Page extract:
┌──
Security information and event management (SIEM) system tool sets deliver security intelligence in real time to give business managers and IT leaders situational awareness at a speed and scale necessary to identify, understand and generate a timely threat response. Frequently, security-intelligent SIEM systems are able to automate many first-response actions to a threat, allowing organizations to respond quickly and effectively. First-generation SIEM systems monitored both network and data systems. Today's second-generation SIEM systems not only monitor and track traffic, but also analyze data, files and application code, searching for malware or attack forms using forensic methods. IT manages the network system and devices; security intelligence keeps pace with ongoing threats and attacks.
Another advantage of second-generation SIEM systems is their ability to scan logs and machine data throughout a network and apply forensic monitoring. Applying network forensic monitoring against multiple machines with automated analytical techniques exposes risks to the system and threats already in the system. Integrating SIEM, log management, file integrity monitoring, automated analytics, and host and network forensics creates an intelligent security platform. All organizations in the business of storing, sharing or using data via applications need to understand the importance of security intelligence and what it means for keeping business information secured day in and day out.
Monitoring is great, but what about prevention?
Monitoring and tracking are essential for identifying a threat and providing necessary evidence of the threat. But IT staff and business managers are best served when an attack is prevented. In terms of security intelligence, what does preventing an attack look like? Prevention comes from a combination of these processes:
- Digital vaccines delivered weekly or daily to keep organizations ahead of the latest vulnerabilities
- Log monitoring and real-time analysis
- Independent host forensics, including application ID and packet capture
- Machine analytics for correlation and pattern recognition
- Machine analytics for multidimensional user, host and network threat detection
- Big data analysis using visual analytics, pivot tables and drill-down functions
- Automatic first responses to reset firewall, server and authentication
- Real-time updates for analytic rules and attack patterns
- Firewalls changing on the fly
- An ability for all computing infrastructures to update to the latest security changes automatically
Monitoring is an essential first step to prevention. File integrity, data and data processing systems detect when abnormal activity takes place. Network connection monitoring records every action to and from the host and provides a record of all network connections, including unauthorized Web, FTP or outbound transfer requests. An organization's IT staff has access to all the data, but sorting through it is an enormously time-consuming task, even for an expertly trained security professional. However, with the newer SIEM systems, analysis of all the data is provided via dashboards, automatically generated reports and immediate alerts. An organization's IT and business managers need only interpret the analysis and make response decisions.
└──
Data supplied:
┌──
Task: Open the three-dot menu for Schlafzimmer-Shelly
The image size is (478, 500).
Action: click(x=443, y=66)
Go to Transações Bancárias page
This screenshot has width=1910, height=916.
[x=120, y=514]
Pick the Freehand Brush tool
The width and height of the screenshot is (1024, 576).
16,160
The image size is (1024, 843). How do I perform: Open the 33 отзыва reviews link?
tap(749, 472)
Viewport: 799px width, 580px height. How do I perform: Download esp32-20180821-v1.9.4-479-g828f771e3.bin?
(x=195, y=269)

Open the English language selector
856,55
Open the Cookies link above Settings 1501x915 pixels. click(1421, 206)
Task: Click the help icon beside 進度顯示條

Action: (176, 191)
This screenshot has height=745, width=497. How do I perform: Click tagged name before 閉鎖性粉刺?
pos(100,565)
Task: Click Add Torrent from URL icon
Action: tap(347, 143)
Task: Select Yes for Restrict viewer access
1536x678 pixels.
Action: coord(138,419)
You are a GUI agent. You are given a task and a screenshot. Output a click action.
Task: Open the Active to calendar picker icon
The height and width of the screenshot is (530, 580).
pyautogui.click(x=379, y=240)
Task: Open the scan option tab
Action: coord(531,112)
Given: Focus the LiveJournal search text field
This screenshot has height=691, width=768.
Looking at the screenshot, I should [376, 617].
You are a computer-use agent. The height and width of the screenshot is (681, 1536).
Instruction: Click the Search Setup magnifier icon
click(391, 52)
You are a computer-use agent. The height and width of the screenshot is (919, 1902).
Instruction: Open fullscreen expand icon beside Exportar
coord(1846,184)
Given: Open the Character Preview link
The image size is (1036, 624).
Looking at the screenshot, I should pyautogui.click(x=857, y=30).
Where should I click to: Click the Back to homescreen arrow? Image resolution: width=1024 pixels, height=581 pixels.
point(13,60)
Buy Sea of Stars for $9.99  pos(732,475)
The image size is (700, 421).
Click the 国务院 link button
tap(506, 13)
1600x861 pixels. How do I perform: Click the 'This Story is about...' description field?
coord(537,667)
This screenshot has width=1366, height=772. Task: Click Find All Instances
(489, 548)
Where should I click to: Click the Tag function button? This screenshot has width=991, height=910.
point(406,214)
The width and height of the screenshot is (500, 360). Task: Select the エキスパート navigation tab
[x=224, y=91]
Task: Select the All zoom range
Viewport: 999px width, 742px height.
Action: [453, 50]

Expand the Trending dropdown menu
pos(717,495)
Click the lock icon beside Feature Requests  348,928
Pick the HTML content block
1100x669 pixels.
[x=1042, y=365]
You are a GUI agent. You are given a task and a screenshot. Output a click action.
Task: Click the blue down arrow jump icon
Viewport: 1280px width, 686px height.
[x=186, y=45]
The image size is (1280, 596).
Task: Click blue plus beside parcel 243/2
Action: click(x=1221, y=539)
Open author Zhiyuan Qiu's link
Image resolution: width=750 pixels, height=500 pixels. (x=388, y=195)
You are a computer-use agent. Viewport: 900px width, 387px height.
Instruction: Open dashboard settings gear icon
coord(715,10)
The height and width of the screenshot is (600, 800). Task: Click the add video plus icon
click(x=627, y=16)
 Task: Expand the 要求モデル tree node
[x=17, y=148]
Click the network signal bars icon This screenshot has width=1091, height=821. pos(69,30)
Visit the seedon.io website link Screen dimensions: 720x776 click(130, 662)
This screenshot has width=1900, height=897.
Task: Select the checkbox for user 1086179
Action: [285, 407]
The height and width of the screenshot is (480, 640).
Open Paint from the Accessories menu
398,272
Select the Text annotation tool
└──
Apply what you read:
**a.** According to the SIEM passage, what do second-generation SIEM systems analyze in addition to monitoring and tracking traffic?
**b.** List every component that the SIEM passage says is integrated to create an intelligent security platform.
The rows are separate material and are not connected to the SIEM passage.

Answers for each item:
**a.** They analyze data, files and application code, searching for malware or attack forms using forensic methods.

**b.**
- SIEM
- Log management
- File integrity monitoring
- Automated analytics
- Host and network forensics